-- Start STORED RECORDS --

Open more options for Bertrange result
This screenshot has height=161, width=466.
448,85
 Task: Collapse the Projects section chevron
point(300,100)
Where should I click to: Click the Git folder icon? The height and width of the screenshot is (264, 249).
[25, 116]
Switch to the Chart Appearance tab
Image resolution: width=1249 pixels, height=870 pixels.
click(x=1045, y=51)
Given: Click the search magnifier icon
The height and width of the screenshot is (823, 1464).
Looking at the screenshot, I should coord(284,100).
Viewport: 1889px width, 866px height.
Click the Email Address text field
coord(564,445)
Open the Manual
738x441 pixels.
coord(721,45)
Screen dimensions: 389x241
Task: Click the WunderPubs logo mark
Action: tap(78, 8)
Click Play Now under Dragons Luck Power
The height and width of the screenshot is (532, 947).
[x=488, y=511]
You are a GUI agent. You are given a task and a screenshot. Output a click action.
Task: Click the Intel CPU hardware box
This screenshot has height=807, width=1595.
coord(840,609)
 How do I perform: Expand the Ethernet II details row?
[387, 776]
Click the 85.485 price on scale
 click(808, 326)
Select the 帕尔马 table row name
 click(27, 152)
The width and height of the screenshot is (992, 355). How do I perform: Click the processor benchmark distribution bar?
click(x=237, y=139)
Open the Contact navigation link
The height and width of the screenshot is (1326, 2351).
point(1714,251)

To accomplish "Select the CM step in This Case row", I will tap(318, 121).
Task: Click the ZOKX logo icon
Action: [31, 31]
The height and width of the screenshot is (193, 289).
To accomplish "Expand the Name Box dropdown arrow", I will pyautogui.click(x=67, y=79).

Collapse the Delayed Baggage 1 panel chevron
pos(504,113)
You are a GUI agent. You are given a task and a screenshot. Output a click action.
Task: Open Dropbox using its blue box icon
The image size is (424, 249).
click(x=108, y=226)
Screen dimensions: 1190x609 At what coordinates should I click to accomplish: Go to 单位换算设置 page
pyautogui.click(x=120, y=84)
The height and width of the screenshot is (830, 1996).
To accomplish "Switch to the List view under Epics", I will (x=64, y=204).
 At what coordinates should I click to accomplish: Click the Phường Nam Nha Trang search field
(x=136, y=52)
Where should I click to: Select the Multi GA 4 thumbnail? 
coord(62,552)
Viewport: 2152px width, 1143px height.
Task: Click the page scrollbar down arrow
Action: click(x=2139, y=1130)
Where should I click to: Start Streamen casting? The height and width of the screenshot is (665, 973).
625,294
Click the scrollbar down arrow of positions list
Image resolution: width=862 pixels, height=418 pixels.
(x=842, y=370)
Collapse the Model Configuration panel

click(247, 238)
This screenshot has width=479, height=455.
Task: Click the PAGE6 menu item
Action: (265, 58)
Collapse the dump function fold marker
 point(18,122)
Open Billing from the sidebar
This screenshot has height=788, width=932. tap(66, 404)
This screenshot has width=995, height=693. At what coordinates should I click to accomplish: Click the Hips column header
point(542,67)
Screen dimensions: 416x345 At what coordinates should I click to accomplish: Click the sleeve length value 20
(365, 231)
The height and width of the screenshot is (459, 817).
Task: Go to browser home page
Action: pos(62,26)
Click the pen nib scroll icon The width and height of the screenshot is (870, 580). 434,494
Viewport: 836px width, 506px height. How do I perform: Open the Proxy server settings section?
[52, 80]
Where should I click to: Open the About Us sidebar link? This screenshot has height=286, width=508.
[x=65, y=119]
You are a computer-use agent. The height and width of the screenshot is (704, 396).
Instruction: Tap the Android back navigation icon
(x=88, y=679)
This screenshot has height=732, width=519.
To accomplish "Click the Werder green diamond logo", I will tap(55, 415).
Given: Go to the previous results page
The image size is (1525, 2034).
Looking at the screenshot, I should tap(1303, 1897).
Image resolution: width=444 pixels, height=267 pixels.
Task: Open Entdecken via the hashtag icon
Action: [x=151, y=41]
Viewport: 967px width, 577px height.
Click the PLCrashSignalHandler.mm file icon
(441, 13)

-- End STORED RECORDS --

Pick out every line of the records above that contains the string "what" and copy each one.

Screen dimensions: 1190x609 At what coordinates should I click to accomplish: Go to 单位换算设置 page
 At what coordinates should I click to accomplish: Click the Phường Nam Nha Trang search field
This screenshot has width=995, height=693. At what coordinates should I click to accomplish: Click the Hips column header
Screen dimensions: 416x345 At what coordinates should I click to accomplish: Click the sleeve length value 20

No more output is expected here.